2020: An Overview

Josh Black is Executive Vice President and Editor-in-chief at Insightia. This post is based on an article from The Activist Investing Annual Review 2021.Related research from the Program on Corporate Governance includes The Long-Term Effects of Hedge Fund Activism by Lucian Bebchuk, Alon Brav, and Wei Jiang (discussed on the Forum here); Dancing with Activists by Lucian Bebchuk, Alon Brav, Wei Jiang, and Thomas Keusch (discussed on the Forum here); and Who Bleeds When the Wolves Bite? A Flesh-and-Blood Perspective on Hedge Fund Activism and Our Strange Corporate Governance System by Leo E. Strine, Jr. (discussed on the Forum here).

At the peak of proxy season 2020, many activists halted or dialed back campaigns where they feared a sudden change of shareholder perspectives or of irrecoverable value destruction. That led to a sluggish year—a 10% decline in companies publicly subjected to activist demands, a median Total Follower Return of 2%, and about a 16% decline in board seats won worldwide thanks mainly to fewer settlements.

Since then, however, activists have acted ruthlessly to shake up both their own operations and the management of portfolio companies. If 2019 was the year that ended the secular expansion of activist investing, 2020 was a reminder to focus on first principles—subpar valuations due to fixable problems with a quick path to change. All would agree; leadership matters in a pandemic.

Hindsight 2020

Chiding activists for their lack of optimism is easy after the fact. Central bank support leading to a broad market recovery helped put a shine on activist portfolios. The market’s response to stocks in a process of transition has since become exuberant and funds that doubled down on their convictions were rewarded handsomely.

Also unexpected, control slate victories for Starboard Value and Bow Street Capital helped the number of board seats won at contested meetings in the U.S. to the highest level for at least six years. There were shareholder meetings in Europe and Japan that were so unexpectedly close that rematches against weakened incumbents are inevitable. By the fourth quarter, activists had started to think big about ways of demonstrating underperformance and about whole industries that need to adapt, including media, energy, and active fund management.

Impatience could set the stage for a busy proxy season. COVID-19 has created new laggards and left some CEOs that might have been the right choice a year ago ill-suited to their roles. Experienced activists have started to identify those discrepancies and, if they are not distracted by innovations such as special purpose acquisition companies (SPACs), their example will inspire others to join the fray. Opportunistic M&A could also heighten confidence in activist investing, by giving investors more ways to win.

Reasons to Be Cautious

Each year we ask whether activism will continue to make inroads into relatively new markets, most recently with a focus on Europe and Asia. Activity was down sharply in 2020, particularly in the U.K. But the relatively strong showing of France and Japan indicated that there is life in these markets yet. Even if persistent restrictions on travel hinder activism’s rebound outside of the U.S. in 2021, the long-term trend does not appear to have changed.

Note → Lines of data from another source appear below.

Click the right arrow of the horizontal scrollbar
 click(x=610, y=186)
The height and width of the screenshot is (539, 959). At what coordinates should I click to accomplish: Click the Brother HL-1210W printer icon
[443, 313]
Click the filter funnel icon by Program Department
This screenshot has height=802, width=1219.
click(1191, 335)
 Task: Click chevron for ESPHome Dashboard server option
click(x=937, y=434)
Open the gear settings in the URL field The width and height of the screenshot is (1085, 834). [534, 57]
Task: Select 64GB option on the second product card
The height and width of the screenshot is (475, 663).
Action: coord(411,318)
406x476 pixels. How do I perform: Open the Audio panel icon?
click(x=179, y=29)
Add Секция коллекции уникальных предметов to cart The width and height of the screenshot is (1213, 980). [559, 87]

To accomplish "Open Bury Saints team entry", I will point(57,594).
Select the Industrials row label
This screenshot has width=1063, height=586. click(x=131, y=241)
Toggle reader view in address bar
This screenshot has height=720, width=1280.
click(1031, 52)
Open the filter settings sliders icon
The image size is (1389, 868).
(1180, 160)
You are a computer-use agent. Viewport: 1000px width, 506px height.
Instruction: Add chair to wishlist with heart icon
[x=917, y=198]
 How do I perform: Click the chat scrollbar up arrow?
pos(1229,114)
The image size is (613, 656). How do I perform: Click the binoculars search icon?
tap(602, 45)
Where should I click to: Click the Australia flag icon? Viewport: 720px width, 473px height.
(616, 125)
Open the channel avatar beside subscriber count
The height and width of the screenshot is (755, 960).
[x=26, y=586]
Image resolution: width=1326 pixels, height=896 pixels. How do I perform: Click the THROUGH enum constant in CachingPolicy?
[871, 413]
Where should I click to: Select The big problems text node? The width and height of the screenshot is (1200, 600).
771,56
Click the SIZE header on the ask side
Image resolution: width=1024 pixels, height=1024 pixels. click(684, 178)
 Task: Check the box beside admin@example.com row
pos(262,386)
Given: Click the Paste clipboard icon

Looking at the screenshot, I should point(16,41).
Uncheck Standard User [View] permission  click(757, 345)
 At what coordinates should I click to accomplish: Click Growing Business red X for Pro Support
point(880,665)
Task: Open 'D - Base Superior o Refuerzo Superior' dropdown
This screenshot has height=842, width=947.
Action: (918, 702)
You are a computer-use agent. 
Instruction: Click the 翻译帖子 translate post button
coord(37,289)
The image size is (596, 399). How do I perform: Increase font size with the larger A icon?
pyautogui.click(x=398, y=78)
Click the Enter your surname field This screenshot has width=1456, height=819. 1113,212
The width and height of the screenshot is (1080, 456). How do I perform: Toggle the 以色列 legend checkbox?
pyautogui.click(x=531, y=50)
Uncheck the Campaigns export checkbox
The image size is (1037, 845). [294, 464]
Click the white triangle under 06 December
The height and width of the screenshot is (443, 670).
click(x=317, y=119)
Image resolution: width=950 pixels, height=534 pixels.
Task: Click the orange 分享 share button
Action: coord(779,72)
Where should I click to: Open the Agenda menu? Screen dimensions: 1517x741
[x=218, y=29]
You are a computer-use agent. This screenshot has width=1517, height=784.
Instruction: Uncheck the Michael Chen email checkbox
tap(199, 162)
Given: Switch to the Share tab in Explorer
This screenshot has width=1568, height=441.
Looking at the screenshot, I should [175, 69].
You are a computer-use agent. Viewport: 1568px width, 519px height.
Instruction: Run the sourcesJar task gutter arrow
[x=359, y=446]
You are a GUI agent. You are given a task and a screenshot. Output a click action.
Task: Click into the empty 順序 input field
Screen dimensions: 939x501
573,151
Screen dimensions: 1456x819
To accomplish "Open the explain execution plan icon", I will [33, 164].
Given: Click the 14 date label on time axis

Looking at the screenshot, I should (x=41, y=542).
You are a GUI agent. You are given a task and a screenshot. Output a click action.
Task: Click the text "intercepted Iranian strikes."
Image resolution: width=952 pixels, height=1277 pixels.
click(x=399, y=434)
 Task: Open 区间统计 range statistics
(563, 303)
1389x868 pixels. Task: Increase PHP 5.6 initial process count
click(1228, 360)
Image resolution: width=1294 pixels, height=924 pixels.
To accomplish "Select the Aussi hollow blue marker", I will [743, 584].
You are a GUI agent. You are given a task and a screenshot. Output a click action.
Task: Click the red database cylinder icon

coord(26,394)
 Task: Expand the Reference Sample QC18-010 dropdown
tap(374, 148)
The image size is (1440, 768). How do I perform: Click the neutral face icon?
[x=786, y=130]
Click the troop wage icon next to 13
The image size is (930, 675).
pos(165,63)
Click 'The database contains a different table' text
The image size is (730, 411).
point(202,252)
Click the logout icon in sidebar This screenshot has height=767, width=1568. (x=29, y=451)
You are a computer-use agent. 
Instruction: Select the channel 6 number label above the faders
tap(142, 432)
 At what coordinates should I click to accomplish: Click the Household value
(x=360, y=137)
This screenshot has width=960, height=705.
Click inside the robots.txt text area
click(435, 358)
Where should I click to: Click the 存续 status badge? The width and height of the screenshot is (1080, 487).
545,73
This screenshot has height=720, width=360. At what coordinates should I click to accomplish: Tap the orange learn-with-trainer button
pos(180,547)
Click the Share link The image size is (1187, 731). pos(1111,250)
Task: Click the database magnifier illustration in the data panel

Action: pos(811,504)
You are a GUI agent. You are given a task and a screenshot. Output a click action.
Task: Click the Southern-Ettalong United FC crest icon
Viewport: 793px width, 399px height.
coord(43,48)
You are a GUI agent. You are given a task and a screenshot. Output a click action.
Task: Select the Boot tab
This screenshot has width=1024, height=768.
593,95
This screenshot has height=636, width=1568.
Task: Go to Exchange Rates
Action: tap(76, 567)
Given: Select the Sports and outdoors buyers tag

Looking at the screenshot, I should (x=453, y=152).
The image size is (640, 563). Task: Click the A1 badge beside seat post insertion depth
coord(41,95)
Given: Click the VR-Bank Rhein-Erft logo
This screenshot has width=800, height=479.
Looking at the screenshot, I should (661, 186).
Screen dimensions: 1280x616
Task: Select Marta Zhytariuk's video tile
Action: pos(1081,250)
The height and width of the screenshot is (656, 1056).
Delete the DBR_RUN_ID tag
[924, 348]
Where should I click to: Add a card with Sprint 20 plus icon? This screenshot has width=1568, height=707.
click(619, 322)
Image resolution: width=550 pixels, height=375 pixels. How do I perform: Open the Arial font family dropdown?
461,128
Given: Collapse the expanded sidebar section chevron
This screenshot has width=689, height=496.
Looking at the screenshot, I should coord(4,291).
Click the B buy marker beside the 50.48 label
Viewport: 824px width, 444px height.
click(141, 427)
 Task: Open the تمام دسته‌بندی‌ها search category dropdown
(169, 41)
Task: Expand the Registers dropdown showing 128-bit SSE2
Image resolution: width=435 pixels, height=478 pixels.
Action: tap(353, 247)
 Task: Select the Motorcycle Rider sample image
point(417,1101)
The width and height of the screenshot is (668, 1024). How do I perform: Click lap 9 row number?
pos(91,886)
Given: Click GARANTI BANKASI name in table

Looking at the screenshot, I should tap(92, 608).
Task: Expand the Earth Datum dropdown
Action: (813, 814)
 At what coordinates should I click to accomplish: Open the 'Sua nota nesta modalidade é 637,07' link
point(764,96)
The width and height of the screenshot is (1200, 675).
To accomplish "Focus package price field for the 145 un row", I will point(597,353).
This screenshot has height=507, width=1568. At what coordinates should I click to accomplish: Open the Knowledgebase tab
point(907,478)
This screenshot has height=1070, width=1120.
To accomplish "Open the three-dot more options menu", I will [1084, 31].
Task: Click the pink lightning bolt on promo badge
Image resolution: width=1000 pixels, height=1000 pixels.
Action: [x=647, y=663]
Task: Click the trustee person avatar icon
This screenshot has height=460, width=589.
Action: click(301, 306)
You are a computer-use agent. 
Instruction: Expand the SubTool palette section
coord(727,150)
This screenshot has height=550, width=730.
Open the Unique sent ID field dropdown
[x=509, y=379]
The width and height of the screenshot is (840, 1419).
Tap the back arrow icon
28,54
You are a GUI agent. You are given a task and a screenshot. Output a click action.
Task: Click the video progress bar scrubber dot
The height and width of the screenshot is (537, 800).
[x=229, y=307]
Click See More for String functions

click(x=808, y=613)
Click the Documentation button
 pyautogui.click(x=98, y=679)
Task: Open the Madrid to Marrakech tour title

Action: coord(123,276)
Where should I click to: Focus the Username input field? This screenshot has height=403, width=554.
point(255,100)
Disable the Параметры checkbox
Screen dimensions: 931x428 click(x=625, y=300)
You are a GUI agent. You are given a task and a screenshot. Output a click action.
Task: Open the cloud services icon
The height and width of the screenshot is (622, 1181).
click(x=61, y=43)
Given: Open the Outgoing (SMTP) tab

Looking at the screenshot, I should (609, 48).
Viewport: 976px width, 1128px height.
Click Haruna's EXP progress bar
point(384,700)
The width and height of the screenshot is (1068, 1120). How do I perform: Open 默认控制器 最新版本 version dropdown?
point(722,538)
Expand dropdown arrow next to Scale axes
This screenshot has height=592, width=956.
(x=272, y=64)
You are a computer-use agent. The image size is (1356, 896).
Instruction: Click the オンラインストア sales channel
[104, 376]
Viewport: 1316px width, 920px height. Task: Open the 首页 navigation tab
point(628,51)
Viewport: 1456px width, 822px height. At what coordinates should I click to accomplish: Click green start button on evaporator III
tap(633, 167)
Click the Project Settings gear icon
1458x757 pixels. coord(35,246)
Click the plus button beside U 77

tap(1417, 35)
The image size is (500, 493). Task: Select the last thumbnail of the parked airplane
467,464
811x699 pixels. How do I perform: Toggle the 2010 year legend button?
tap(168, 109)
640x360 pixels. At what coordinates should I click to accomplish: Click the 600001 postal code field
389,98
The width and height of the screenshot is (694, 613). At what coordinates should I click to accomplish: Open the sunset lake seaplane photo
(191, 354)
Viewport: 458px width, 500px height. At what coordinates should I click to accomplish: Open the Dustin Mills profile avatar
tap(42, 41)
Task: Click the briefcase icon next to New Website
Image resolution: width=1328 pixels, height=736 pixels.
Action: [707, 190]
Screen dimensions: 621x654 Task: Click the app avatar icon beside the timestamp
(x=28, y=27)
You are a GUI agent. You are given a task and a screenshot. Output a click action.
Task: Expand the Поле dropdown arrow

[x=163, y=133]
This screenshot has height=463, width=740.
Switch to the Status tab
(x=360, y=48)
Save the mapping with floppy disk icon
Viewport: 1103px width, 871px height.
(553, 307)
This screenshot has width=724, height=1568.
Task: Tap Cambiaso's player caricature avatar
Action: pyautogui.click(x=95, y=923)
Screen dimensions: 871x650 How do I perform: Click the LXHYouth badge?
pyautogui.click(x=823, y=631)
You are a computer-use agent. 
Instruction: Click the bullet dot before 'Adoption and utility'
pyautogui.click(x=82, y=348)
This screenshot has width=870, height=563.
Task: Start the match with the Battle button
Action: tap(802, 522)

A bigger structural challenge is ESG. A wide swathe of activists has now demonstrated the ability to incorporate environmental and social issues into their campaigns. Fewer have scaled the practice into a working business model and Jeff Ubben’s Inclusive Capital Partners and Chris James’ Engine No. 1 will be scrutinized in 2021 on precisely this objective. Given the pace of change in the stewardship community, which not long ago lagged active managers but is now setting the agenda and priorities of public companies, activists will have to be smart not to look like relics.

Activists could choose to take their time exploring new markets and sectors before investing, in case the recovery starts to falter. Fundraising for single-purpose vehicles and time-consuming takeover attempts could limit the number of campaigns some funds can undertake.

More likely, companies themselves will warn their investors that the recovery is too fragile and the situation too grave, while playing hardball by keeping activists off ballots through invalidated nominations or more restrictive poison pills. Proxy season 2021 may be attritional, especially for newcomers or inexperienced activists. Choosing the right targets, advancing credible solutions, and displaying tactical nous will be more important than ever for dissidents.